While looking for places to shoot, I usually make sure to check out the lighting first. It’s always better to have too much light and a tad bit overexposed photos than too dark and extremely underexposed—it’s much harder to edit light into a photo than it is to take it out. Then, I check the surrounding area and try to envision what it would look like as the setting or background, and if there are any little knick knacks around that would make for a great prop or side piece.
I claimed my spot on the beach with an energetic family a little ways away. I decided that their two lively boys would spice up the slumbering aura the empty beach seemed to hold and would be interesting subjects to focus on.
While shooting, my general rules of thumb are:
1. First and foremost, always take extra photos. With street photography, my goal is to usually capture the surprises and moments of interesting irregularities, and those always happen within split seconds. Chances are, the photos will come out blurry, the settings were not correctly set for speed and lighting or I missed the moment by a hair. It’s a game of trial, error and reset. The more pictures you have, the higher the chance of capturing that striking moment.
2. The Rule of Thirds is my go-to while setting up. The Rule of Thirds is when you divide up your image with two horizontal lines and two vertical lines, creating nine evenly split boxes. I do this in my head but most DSLR cameras also give you the option of having the gridlines show on the viewfinder. You want to have your subject positioned close to the lines or intersection points to effectively create a dynamic composition that is eye-catching.
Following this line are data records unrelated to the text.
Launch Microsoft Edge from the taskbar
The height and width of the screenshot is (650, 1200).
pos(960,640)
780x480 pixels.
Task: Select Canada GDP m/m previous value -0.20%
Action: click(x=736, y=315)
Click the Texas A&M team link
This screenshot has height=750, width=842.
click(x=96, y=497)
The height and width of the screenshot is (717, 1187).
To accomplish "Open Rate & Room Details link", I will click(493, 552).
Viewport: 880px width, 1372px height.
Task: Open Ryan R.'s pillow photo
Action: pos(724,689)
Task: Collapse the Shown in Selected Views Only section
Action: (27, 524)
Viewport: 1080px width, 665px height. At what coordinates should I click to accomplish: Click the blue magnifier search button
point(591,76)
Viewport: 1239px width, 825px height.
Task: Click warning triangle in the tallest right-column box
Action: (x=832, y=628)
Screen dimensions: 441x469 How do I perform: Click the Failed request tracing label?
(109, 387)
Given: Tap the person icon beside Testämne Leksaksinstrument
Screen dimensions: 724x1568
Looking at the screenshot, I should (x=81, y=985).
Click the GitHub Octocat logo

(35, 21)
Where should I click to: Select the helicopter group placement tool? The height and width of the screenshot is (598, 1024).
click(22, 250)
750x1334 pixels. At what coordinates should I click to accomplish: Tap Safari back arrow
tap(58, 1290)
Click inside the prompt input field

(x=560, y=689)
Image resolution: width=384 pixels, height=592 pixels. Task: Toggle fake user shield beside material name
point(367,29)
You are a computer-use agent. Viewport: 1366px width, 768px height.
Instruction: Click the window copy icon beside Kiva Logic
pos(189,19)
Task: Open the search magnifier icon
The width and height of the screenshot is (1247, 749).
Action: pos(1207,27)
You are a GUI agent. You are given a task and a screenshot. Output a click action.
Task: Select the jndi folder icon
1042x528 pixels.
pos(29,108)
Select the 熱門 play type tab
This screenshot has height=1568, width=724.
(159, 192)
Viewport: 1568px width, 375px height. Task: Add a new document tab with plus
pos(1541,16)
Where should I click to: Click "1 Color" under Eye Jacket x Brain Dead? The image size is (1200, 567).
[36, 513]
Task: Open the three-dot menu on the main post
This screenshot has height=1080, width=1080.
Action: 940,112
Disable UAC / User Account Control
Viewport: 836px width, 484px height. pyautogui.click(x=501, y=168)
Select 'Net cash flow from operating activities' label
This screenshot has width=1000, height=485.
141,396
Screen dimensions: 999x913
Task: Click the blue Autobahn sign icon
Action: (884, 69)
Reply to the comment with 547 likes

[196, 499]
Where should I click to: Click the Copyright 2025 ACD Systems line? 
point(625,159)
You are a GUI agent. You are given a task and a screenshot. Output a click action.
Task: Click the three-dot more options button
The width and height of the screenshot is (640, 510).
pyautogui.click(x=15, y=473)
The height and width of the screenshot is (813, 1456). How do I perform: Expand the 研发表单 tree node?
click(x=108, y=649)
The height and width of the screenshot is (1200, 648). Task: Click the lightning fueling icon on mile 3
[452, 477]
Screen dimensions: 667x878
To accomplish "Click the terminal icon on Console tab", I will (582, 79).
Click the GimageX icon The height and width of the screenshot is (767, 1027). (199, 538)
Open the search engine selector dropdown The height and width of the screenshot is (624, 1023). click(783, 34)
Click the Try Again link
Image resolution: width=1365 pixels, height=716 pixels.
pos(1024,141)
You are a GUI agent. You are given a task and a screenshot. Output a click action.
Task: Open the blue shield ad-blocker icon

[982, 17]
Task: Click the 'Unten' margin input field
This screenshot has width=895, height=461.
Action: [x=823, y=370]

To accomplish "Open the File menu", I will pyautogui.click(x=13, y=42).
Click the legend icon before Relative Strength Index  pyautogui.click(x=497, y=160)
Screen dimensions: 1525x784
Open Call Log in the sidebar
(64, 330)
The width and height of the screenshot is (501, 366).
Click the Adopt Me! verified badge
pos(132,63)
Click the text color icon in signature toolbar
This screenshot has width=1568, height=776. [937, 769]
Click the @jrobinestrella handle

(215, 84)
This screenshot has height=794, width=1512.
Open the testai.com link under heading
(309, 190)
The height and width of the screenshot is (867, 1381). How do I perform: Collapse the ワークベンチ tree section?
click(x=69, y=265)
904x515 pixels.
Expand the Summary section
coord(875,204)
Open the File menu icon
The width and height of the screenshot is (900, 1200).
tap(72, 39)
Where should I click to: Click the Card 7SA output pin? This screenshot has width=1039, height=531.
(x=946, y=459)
3. Shoot like you can’t crop later. Don’t be afraid to zoom in and fill up the screen with subject matter. Personally, I am someone that prefers to either have a lot of negative space or very minimal negative space, and very rarely do I shoot with the mindset of capturing something in between. Pretending like cropping does not exist forces you to think about what composition you are looking for and gets your creative juices flowing. In general, it helps you become a better photographer.
After shooting for the day, I decided to pack up and head home to edit. There were definitely a couple of pit stops along the way, including getting distracted by tiny crabs and watching the sunset from a nearby lighthouse, but that’s all just going with the flow and enjoying the beauty of the world.
For editing, I love to create high contrast compositions and enhance colors to elicit certain emotions through my pieces. I highly prefer editing on a laptop or desktop compared to a tablet or iPhone, as the precision for details is much more accurate and accessible on bigger screens. Lightroom is my key editing software, but I do also dabble into Photoshop to do quick touch-ups and double exposures.
I spend anywhere between 10-30 minutes editing, depending on how much editing is required, if blemishes need to be fixed and if I’m going back and forth between Lightroom and Photoshop. I start with cropping and fixing rotation, either straightening out photos or tilting them to an extreme. I don’t use presets very often, but I do toggle a lot with color isolations and just about everything under the “Basic” and “Detail” tabs to increase black and white or color contrast, as well as light and shadow contrasts. I like to use the brush tool to subtly outline my subject with either white or black to highlight them out of the background a little. A general tip is to create multiple copies of the RAW image and edit in polar opposite directions and then compare what you have created at the end. This way you get to explore different styles and possibilities available through editing, and you eventually find an editing style that is unique to you.
Every day that I do street photography is a journey. I face different challenges and gain experience and insights while getting to witness the uniqueness of the world around me when it is functioning at its most basic level. At the beginning, street photography is quite daunting; after all, you are taking pictures of strangers, but you will eventually find your pace and your style. Just like many things in the world, learning about the world of photography takes time. It’s a marathon not a speed race, so enjoy the view along the way.